Collected data
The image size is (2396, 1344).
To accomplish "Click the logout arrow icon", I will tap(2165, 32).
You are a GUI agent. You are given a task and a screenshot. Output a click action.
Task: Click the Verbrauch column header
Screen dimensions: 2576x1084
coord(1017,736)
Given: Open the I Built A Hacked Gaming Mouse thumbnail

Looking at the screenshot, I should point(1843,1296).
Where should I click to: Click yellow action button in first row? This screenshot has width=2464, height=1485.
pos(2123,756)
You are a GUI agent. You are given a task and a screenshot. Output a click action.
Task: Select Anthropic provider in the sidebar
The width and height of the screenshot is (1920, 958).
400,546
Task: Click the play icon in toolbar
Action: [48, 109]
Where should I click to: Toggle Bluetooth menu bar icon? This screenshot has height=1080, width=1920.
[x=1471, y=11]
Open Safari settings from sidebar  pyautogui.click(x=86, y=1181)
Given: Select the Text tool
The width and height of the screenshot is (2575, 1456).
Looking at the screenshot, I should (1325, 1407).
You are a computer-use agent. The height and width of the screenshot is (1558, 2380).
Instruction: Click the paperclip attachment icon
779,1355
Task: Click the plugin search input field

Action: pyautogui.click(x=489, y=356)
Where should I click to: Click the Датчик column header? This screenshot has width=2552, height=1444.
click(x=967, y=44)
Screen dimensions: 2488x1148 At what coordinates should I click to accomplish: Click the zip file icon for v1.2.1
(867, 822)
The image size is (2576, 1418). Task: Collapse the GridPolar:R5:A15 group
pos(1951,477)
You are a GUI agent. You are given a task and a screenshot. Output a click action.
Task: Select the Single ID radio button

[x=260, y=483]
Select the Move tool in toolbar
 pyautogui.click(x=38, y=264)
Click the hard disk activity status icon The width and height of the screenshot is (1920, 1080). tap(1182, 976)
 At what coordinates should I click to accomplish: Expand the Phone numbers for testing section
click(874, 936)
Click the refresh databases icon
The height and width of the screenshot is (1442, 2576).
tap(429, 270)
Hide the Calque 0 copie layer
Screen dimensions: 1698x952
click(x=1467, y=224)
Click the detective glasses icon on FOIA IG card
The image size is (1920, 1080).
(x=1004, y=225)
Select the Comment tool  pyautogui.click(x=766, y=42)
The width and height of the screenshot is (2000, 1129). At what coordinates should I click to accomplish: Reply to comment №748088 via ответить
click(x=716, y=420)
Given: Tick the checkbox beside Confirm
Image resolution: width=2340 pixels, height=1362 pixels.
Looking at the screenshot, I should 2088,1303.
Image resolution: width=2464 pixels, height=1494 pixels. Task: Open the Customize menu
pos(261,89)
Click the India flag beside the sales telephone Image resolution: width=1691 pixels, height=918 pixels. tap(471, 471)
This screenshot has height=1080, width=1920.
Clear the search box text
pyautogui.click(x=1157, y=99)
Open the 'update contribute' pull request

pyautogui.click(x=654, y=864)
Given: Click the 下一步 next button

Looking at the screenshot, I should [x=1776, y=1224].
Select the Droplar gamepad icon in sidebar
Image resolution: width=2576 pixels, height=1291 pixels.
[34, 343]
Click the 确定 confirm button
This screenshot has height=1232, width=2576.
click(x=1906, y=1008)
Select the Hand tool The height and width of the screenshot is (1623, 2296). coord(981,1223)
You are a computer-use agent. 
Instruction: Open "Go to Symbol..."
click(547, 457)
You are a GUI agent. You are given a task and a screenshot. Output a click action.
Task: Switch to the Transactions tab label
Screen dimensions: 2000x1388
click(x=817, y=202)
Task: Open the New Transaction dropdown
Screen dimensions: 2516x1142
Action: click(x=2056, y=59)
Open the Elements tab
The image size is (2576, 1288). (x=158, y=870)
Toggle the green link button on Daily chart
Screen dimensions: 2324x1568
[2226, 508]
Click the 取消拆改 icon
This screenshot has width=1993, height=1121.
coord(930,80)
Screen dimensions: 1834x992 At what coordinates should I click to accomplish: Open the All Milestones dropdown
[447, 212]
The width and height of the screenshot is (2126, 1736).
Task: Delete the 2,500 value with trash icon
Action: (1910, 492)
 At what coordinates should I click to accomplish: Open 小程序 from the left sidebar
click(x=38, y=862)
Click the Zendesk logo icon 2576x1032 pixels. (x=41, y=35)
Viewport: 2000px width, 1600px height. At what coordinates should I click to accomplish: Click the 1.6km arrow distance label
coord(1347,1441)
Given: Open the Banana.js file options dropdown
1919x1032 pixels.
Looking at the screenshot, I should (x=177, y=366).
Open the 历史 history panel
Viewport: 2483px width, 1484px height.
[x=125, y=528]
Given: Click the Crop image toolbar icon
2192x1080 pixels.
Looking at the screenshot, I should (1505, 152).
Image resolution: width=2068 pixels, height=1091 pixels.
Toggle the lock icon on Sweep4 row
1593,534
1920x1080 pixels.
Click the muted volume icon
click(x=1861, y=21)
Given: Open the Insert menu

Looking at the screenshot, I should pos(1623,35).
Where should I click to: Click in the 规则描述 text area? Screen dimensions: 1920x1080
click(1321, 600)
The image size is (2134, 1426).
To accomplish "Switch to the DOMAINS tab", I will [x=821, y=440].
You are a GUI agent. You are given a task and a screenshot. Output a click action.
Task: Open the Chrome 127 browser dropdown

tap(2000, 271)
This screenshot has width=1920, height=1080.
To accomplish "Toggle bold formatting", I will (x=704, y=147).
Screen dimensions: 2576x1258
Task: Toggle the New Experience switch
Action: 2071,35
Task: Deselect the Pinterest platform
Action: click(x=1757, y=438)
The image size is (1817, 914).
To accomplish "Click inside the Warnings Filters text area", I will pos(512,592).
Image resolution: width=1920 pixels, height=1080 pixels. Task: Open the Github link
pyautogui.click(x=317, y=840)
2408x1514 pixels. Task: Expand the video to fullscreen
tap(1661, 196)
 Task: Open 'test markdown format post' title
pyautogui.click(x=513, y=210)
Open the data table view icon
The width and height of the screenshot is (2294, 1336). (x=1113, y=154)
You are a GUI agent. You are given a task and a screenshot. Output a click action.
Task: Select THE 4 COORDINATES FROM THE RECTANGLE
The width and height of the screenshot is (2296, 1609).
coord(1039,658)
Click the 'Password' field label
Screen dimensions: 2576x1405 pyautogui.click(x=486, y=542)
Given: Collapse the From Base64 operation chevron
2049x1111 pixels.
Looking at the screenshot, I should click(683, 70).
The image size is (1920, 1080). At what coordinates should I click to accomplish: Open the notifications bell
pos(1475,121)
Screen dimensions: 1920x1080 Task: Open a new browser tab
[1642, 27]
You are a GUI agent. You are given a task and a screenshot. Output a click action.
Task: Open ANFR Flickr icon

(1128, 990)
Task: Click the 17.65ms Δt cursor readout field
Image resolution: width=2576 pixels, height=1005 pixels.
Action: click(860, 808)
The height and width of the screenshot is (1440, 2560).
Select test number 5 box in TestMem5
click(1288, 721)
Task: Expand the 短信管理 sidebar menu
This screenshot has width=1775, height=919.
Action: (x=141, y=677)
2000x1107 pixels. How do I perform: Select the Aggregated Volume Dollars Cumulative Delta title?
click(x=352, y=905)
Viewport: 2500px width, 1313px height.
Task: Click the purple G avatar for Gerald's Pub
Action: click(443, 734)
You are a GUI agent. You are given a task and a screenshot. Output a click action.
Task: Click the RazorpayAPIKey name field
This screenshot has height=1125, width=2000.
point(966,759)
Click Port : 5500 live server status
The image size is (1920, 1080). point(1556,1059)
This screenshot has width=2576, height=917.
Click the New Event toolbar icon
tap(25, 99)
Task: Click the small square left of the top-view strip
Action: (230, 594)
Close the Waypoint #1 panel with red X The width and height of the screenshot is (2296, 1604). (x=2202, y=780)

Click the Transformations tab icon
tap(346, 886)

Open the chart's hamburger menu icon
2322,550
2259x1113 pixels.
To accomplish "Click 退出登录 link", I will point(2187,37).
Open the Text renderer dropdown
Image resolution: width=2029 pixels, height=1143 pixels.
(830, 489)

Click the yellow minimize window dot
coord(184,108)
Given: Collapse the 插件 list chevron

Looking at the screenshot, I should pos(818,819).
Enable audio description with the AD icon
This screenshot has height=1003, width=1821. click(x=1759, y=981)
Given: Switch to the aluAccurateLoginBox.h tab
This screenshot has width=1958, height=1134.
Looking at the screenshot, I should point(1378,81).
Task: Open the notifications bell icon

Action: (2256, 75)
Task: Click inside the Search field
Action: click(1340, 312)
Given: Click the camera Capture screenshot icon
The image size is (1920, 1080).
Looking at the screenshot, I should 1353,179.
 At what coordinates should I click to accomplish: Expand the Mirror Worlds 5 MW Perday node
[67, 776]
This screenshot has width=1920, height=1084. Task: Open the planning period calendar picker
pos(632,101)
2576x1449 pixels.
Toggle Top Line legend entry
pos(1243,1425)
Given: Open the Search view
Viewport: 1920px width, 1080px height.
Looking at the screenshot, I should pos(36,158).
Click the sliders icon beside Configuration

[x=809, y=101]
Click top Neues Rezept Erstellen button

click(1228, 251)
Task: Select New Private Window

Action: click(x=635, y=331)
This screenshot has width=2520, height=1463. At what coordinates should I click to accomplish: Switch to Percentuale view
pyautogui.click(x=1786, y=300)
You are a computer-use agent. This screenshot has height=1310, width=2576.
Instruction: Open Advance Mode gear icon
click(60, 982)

> _Requirement_
Extract every line from the records above that contains the word "computer".

> _Answer_
You are a computer-use agent. The height and width of the screenshot is (1558, 2380).
You are a computer-use agent. 
You are a computer-use agent. This screenshot has height=1310, width=2576.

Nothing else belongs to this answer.